The fourth and final book in The LA Quartet. Ian Rankin said of this book that it ‘is crime fiction’s Ulysses‘ and one can see exactly where he is coming from. Here Ellroy completely abandons traditional narrative and uses a barrage of techniques – press reports,headlines,police reports, letters – and a pace which is too breathtaking to attempt to describe. This is a writer forging his own language and style. And on top of all that it has terror and beauty, emotion and passion. Yet despite the stylistic genius one can still see why Ellroy felt the need after this book to break away from LA, to move to a wider canvas. And hence we come to….

American Tabloid (1995)

The Cold Six Thousand (2001)

These are the first two books in the Underworld USA Trilogy which culminates, in every way, in Blood’s A Rover (2009). Here Ellroy’s subject is nothing less the history of America from 1958 to the early seventies seen through the eyes of right-wing mercenaries, killers, FBI agents, low-lifes and twisted idealists.

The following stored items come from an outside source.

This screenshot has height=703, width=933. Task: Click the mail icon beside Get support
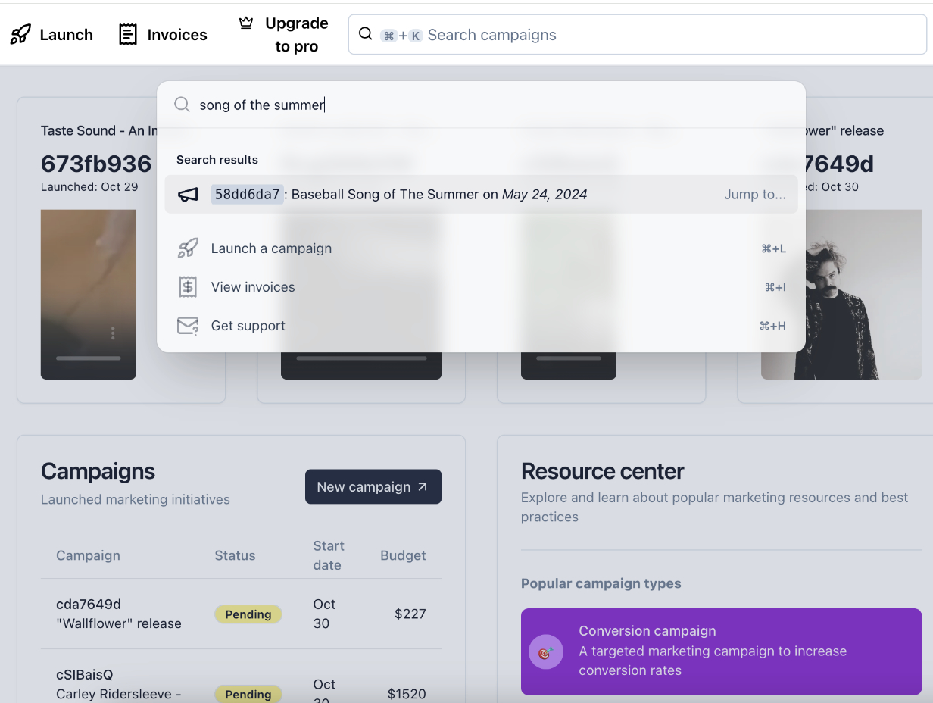(187, 325)
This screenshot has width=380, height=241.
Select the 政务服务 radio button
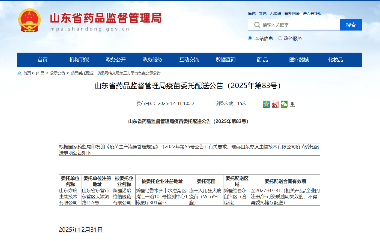[x=280, y=38]
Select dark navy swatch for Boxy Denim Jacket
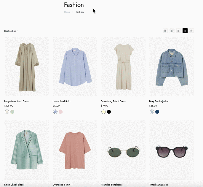The width and height of the screenshot is (203, 187). [x=157, y=112]
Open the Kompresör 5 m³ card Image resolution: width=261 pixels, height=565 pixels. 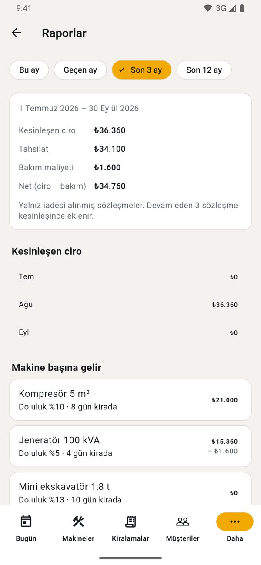[131, 400]
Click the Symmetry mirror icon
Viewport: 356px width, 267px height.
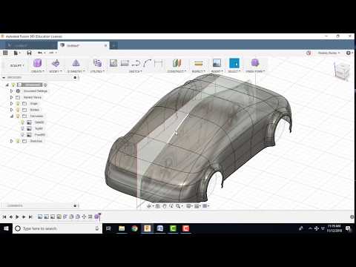click(76, 63)
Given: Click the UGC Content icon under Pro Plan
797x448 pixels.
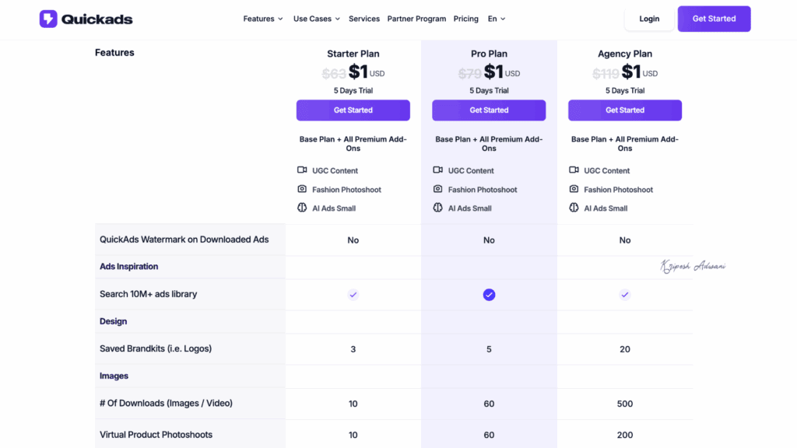Looking at the screenshot, I should click(x=438, y=170).
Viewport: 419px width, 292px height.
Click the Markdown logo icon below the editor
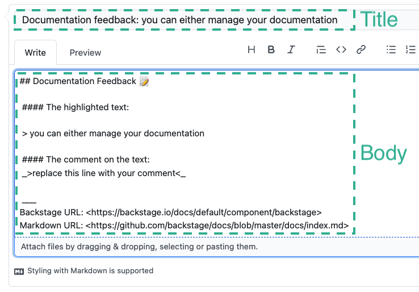pyautogui.click(x=19, y=271)
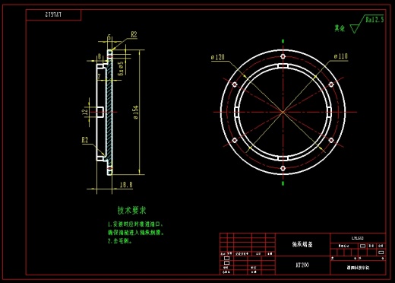Click the ø110 diameter dimension label

click(x=341, y=56)
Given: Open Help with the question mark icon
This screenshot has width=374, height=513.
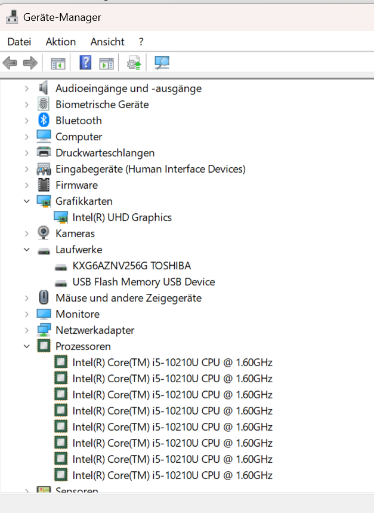Looking at the screenshot, I should click(x=85, y=62).
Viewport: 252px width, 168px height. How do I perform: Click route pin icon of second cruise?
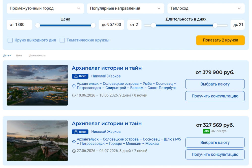pyautogui.click(x=74, y=142)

In the first book Ellroy reverts to his three-man narrative style which he then maintains throughout the trilogy…

  1. American Tabloid : Pete Bondurant, Kemper Boyd, Ward Littell
  2. The Cold Six Thousand: Pete Bondurant, Ward Littell, Wayne Tedrow Junior
  3. Blood’s A Rover : Wayne Tedrow, Dwight Holly, Donald Crutchfield

This is far from absolute (Dwight Holly plays a crucial role in The Cold Six Thousand for instance) but the main narrative interest is in the characters named in each book. Now one, among many, astonishing aspects of this is the way in which Ellroy manages to make characters who have some outward similarities, and are often working closely together, completely separate. To give them each real psychological depth. And of course to make us care about these damaged, dangerous, and often terrifying individuals.

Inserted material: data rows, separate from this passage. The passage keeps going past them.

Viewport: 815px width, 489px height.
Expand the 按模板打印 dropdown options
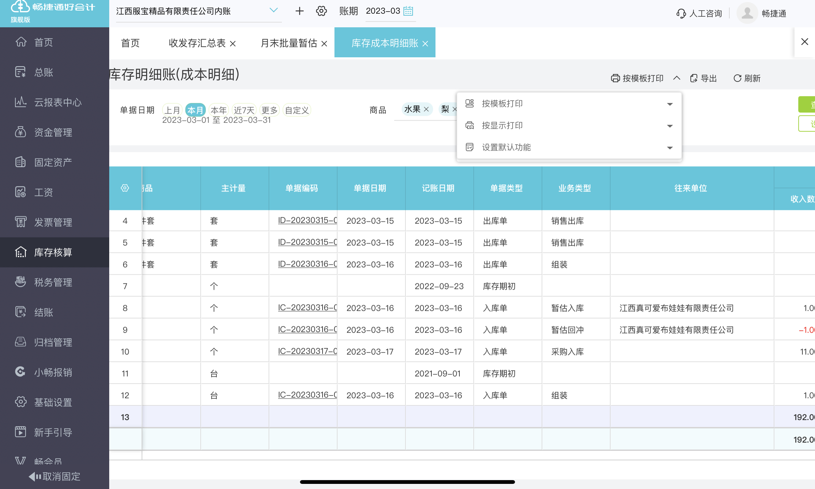click(671, 104)
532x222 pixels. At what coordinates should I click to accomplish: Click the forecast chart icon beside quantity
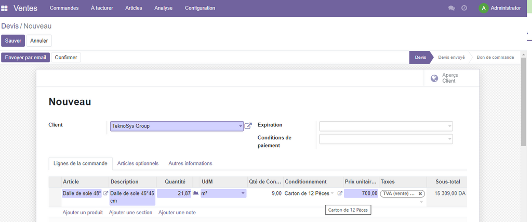click(196, 193)
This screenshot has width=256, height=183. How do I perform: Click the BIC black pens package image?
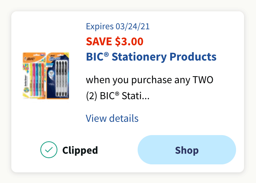point(58,76)
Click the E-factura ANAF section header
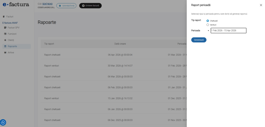 [x=10, y=23]
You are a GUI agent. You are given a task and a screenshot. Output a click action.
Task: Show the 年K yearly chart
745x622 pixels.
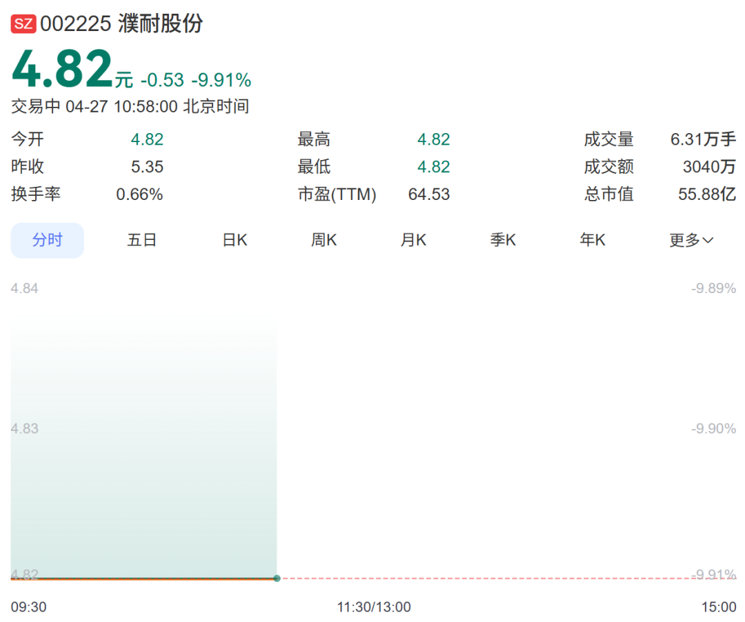(x=593, y=240)
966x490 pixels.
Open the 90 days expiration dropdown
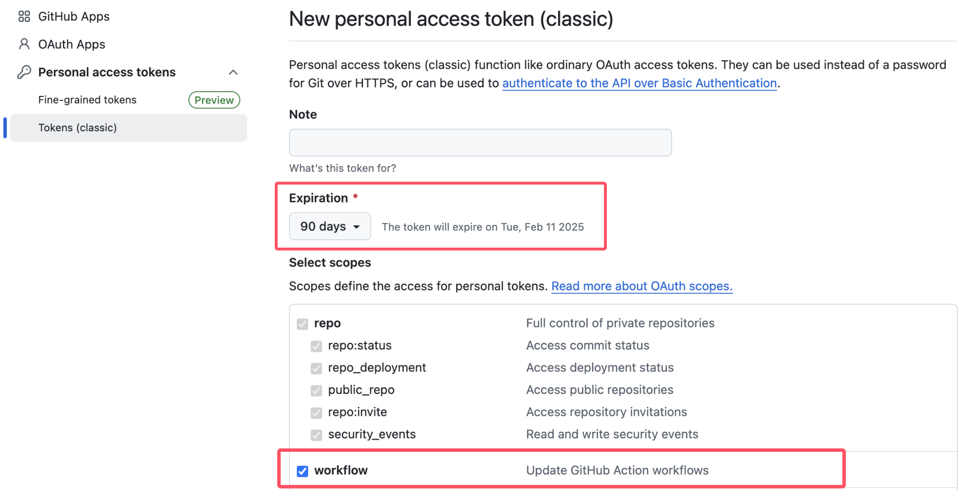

Let us however take Ellroy’s mastery of style, of characterisation, of narrative as given. Although I will say on the last that the reason Blood’s A Rover is in every way the culmination of,  not just the trilogy but possibly Ellroy’s entire oeuvre (and therefore one of, if not the, highest pinnacle mystery writing has ever achieved) is that it marries to the grand historical narrative a gripping mystery plot (which involves robbery rather than murder to make its success even more dazzling, as robbery is much harder to dramatise and mystify). But let us take all these as given and ruminate for a while on the relation of these books to history; on their political, historical and philosophical content.

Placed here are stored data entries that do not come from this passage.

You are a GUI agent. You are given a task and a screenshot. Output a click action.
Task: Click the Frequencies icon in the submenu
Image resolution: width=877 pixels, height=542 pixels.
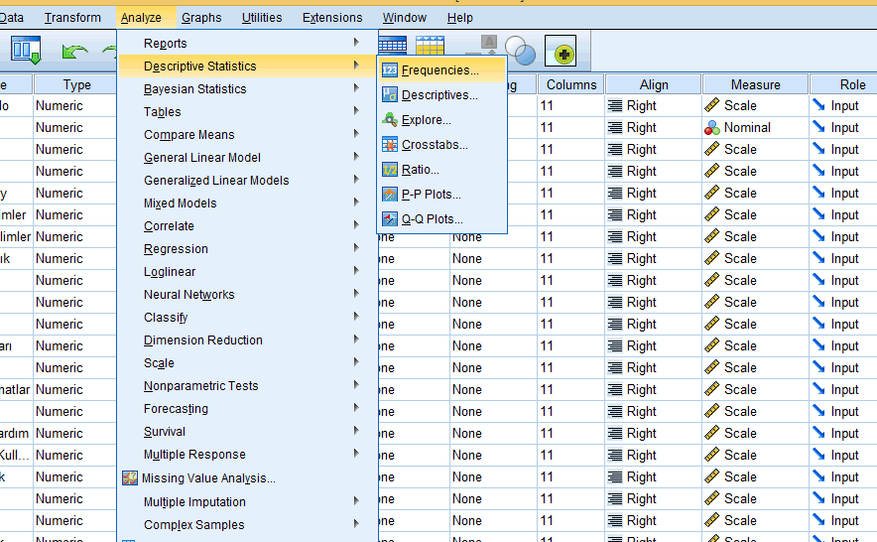pyautogui.click(x=390, y=70)
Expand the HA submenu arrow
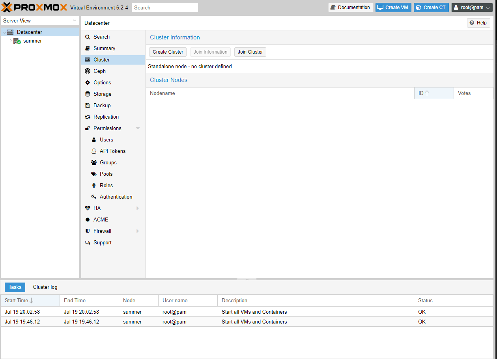Viewport: 497px width, 359px height. tap(138, 208)
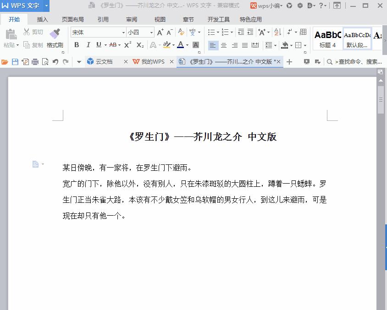The width and height of the screenshot is (387, 310).
Task: Click the Print icon in quick access bar
Action: click(x=34, y=62)
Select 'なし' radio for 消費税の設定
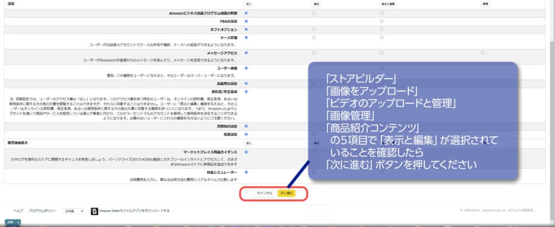The height and width of the screenshot is (227, 555). [247, 126]
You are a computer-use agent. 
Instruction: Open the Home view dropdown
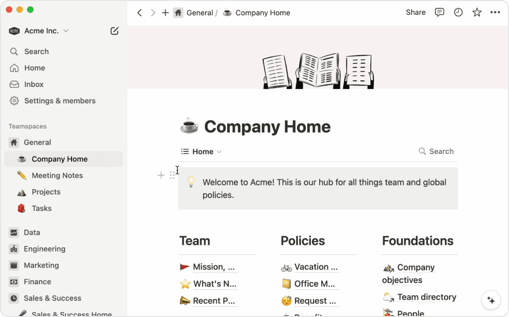click(202, 152)
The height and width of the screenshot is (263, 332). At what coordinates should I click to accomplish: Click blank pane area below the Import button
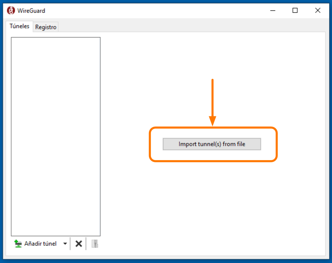pyautogui.click(x=212, y=198)
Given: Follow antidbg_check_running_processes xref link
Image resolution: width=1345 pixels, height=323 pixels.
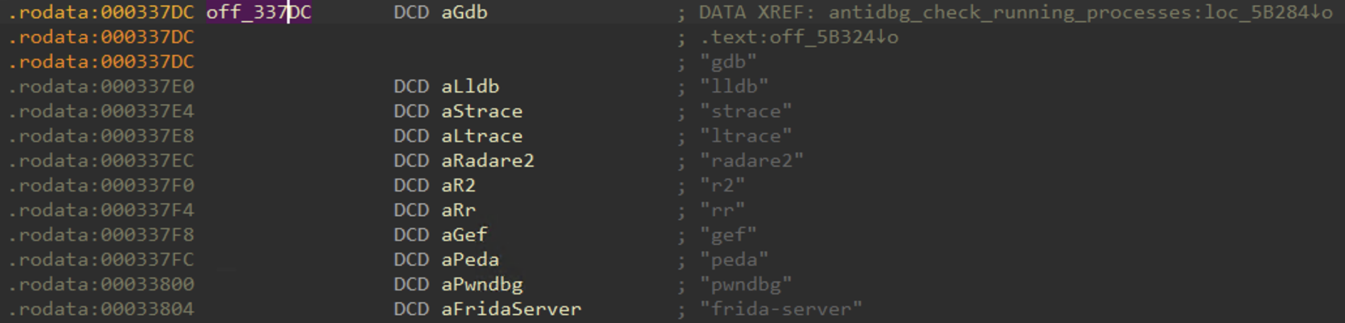Looking at the screenshot, I should 1080,12.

Clearly Ellroy is not writing a historical novel, mystery or otherwise, in the way that the term is usually understood. He is not saying that this is a factually accurate account of the events – the Bay of Pigs, the Kennedy and King assassinations, Vietnam, Nixon’s election and re-election etc.. What we are being presented with is an alternative version of history. But that too is something of a misnomer. Because the events that happen in the books happened. JFK was shot, King was shot etc.. What Ellroy does is present us with a dramatised and fictionalised account of some of the political and social forces which were in the air at the time. Because of this his account is plausible. I do not ‘believe’ his fictional account to be accurate in every particular, but I do believe in his account, his fictionalisation of those forces. Ellroy’s historical narrative is thus both further from and nearer to the truth than is usual in historical fiction. It is further because he is not concerned with accurate detail – this he uses, very convincingly, to his own ends as a fictional device. But it is closer because the social and political reality which he presents is one which convinces. Or it convinces me anyway. I have written about this before in a very different context (of historical television series – see http://movingtoyshop.wordpress.com/2010/01/10/of-romans-and-tudors-op/ ). It is Ellroy’s vision which carries me along. Now so dark, so dystopic, is this vision that it can become overwhelming – I think it does so at times in The Cold Six Thousand. And what Ellroy wants is to write a counter-history. This is the opposite of those versions of the history of the 1960’s which are about hope, optimism, youth. Here satanic old men (Hoover and Hughes and various mafia figures) shuffle their pawns in a cruel, dark dance of death, which is without any ideals whatever. The optimism and hope comes from the fact that these very pawns, all in their own way, finally seek some path to redemption. Redemption, as it is a cliche to observe, is an ever-present theme in Ellroy’s work. It is that which prevents the reader from being overwhelmed by the darkness of the vision.

Well these are mere cursory and perfunctory musings which skim the surface of the books. Each is brilliant in its own right. But it is when taken together that the Underworld USA Trilogy, like the LA Quartet, emerges as the complete masterpiece that it is. My entire understanding of the potentials and possibilities of mystery fiction has been transformed by my reading of Ellroy. In some ways though, he is so far ahead of the pack that this does not really change anything. There is Ellroy and there is everyone else. And it would probably be the height of stupidity for anyone else to even attempt to emulate him.